Your instructions:
Count the lines in the material that contain the string "resolution", treating uppercase and lowercase as different, and reply with only that number.

START Exercise input

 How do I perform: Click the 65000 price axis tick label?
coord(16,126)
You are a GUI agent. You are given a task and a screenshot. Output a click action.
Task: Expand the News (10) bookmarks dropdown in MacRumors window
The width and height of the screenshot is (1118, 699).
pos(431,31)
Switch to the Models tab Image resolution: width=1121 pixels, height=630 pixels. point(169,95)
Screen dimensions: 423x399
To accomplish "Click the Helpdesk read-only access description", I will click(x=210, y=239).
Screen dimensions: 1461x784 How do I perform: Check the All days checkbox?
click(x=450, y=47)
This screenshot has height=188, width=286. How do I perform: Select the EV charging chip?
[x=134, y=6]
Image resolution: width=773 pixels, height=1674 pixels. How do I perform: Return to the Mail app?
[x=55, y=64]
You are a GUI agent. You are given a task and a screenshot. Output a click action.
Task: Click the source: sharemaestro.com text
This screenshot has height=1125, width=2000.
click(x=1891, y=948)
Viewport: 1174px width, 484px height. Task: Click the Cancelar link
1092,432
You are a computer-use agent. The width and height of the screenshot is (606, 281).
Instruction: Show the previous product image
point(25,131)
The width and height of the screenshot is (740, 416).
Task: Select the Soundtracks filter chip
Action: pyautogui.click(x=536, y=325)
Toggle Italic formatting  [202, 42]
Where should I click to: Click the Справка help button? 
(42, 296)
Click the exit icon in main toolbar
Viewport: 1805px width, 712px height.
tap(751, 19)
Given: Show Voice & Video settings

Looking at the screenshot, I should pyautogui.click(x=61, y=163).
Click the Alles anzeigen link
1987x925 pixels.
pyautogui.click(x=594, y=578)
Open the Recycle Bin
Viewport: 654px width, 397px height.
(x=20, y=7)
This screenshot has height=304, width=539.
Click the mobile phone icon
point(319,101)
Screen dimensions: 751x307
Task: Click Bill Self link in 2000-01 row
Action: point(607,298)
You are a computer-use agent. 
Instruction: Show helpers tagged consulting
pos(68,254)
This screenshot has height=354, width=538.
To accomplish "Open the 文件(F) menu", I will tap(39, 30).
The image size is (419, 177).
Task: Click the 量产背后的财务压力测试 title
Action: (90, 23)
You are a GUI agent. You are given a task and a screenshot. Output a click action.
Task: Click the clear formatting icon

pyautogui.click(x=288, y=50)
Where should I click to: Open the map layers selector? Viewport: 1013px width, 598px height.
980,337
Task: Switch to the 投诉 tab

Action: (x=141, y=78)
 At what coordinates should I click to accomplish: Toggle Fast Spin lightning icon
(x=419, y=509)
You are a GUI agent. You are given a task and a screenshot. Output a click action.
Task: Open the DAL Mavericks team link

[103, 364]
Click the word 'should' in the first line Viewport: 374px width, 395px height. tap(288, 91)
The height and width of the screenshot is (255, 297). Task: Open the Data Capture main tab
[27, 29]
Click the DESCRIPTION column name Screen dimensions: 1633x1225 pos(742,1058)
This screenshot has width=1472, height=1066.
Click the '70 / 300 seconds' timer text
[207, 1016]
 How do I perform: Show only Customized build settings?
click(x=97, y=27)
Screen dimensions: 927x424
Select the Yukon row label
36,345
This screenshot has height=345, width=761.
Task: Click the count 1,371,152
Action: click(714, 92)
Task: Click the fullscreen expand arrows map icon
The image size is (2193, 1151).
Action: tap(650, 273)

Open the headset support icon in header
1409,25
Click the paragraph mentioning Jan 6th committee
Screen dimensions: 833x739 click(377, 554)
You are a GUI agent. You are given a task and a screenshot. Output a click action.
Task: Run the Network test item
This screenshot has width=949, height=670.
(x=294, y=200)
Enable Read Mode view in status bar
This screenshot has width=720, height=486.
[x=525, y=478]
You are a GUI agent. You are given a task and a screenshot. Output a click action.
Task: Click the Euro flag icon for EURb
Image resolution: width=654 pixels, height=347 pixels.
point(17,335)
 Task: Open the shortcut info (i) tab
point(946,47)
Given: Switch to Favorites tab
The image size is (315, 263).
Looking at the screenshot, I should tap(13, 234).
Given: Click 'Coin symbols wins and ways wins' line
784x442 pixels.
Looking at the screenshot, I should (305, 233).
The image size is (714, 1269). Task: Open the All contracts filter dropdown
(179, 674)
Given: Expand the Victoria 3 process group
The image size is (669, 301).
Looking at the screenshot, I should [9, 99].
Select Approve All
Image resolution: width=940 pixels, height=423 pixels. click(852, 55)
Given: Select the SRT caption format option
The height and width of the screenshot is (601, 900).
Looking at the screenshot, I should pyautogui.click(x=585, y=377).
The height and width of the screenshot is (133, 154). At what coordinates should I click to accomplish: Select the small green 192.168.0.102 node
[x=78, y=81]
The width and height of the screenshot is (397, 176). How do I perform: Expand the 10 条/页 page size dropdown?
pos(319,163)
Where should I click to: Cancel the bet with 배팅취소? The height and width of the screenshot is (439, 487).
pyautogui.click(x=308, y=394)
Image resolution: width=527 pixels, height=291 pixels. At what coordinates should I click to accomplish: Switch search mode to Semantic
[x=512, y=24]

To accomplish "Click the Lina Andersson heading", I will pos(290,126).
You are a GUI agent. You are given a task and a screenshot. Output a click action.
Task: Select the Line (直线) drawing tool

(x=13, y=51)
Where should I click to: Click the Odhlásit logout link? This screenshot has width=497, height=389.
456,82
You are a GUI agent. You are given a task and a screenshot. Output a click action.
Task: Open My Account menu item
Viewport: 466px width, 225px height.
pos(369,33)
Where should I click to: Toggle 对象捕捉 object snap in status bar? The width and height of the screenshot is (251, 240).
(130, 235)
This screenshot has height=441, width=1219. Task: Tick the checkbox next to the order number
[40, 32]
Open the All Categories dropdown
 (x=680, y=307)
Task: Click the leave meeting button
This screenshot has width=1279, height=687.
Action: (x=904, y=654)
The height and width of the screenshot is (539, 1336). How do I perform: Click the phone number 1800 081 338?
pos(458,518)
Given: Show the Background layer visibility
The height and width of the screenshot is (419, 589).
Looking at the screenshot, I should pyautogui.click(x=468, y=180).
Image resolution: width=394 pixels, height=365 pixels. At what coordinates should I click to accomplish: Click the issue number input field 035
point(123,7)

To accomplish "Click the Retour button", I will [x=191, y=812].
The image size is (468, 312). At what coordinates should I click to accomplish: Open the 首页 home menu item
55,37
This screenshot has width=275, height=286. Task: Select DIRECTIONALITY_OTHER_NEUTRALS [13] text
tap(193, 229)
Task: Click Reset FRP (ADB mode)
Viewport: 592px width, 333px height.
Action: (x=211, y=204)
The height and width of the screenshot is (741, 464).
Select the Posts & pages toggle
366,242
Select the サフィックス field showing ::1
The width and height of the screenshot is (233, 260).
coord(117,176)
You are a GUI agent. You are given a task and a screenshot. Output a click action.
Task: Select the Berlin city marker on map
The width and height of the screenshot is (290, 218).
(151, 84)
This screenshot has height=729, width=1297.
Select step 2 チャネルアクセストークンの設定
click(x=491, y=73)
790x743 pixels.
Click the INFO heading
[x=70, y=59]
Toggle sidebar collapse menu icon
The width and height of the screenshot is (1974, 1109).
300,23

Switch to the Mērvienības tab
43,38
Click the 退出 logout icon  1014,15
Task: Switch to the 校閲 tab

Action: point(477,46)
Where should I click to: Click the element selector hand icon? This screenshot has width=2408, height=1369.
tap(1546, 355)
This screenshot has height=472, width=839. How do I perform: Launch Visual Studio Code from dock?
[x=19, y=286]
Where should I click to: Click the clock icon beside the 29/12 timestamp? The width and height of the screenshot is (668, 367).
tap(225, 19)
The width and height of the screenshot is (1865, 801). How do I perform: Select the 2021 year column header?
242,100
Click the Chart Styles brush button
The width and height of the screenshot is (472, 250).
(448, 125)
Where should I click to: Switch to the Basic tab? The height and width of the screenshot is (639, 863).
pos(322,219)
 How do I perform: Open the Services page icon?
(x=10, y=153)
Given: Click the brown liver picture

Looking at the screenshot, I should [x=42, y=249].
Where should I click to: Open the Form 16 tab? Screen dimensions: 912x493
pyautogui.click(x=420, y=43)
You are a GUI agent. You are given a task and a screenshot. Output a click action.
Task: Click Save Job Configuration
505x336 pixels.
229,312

END Exercise input

Output of the task:
6